Step 2: Create an AutoMQ Instance and Enable the Table Topic Feature.

To use the AutoMQ Table Topic feature, it must be enabled during instance creation to facilitate streaming data into the lake eventually. Therefore, refer to the instructions below for configuration when creating the instance:

Note:

After enabling the Table Topic for an AutoMQ instance, not all Topics will automatically activate the table transformation feature. Configuration is required at the individual Topic level to stream data into the lake as needed.

To utilize Table Topics, you must enable them during the instance creation process. After an instance is created, this setting cannot be modified.

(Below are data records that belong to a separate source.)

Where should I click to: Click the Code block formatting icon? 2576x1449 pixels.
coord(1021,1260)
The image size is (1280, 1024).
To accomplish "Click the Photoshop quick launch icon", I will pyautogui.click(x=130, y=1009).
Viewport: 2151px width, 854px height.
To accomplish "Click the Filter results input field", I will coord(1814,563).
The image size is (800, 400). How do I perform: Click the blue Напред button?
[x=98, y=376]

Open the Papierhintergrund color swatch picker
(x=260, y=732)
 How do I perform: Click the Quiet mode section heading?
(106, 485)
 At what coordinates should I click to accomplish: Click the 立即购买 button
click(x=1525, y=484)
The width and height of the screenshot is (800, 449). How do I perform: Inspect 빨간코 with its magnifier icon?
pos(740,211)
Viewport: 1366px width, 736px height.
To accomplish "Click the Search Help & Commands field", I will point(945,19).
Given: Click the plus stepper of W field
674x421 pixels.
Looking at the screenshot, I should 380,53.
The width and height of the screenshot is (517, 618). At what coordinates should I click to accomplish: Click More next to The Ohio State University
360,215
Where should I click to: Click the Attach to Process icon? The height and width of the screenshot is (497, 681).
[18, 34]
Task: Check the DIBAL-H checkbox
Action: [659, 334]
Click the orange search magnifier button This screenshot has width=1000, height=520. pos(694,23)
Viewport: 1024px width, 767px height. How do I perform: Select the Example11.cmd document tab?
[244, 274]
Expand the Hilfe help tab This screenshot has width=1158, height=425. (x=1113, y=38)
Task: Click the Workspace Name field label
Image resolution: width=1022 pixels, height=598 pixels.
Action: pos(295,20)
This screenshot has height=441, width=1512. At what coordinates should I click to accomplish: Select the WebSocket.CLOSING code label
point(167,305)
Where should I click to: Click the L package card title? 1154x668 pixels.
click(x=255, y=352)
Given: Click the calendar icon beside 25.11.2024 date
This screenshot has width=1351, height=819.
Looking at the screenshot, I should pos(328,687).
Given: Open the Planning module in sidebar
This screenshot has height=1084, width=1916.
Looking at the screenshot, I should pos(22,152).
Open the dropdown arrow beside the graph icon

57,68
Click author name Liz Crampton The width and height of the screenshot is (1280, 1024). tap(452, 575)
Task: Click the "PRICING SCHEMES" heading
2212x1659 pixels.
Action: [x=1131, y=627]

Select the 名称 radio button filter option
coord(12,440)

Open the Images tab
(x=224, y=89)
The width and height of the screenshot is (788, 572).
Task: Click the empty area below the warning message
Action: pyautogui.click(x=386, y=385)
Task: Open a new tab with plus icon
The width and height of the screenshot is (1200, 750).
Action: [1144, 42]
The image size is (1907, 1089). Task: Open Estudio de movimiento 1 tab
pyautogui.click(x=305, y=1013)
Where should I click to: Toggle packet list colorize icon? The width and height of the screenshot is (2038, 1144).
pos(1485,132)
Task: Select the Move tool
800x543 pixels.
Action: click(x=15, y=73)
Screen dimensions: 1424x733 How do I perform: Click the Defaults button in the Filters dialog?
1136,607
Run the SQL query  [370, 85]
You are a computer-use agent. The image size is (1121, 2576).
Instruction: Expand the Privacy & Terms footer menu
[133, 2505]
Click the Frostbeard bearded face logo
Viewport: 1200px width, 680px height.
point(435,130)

Step 3: Create a Topic and Configure a Materialized View Table

Once the Table Topic feature is enabled in the AutoMQ instance, you can set up a materialized view table as necessary when creating a Topic. Follow these steps:

  1. Navigate to the instance from Step 2, find the Topic list, and click Create Topic.

  2. In the configuration for creating the Topic, enable Table Topic conversion and configure the following parameters:

    1. Namespace: A namespace serves to segregate different Iceberg tables, analogous to a Database in the Data Catalog. It's advisable to assign parameter values based on business ownership.

    2. Schema Constraint Type: This setting determines whether a Topic message complies with Schema constraints. Selecting Schema enables these constraints, requiring message Schemas to be registered in AutoMQ's built-in SchemaRegistry. Messages must then be strictly formatted according to the Schema, and upcoming Table Topics will use this Schema's fields to populate the Iceberg table. Choosing Schemaless signifies that the message content lacks explicit Schema constraints; in this scenario, the message Key and Value are used as a single field to populate the Iceberg table.

  1. Click Confirm to create a Topic that supports streaming tables.

Step 4: Produce Messages and Query Iceberg Table Data in Real-time

After configuring the AutoMQ instance and creating the Table Topic, you can proceed with testing data production and real-time querying of data in Iceberg tables.

  1. Click to enter the Topic details, navigate to the Produce Message tab, input the test message Key and message Value, and send the message.

  2. Go to the AWS Glue Console to view the Iceberg database and table created by AutoMQ.

  1. Click View Data to enable AWS Athena to query the table data in Glue, allowing you to see how AutoMQ transforms Kafka messages into corresponding data records in real-time. Users can also utilize other query engines for analysis and computation.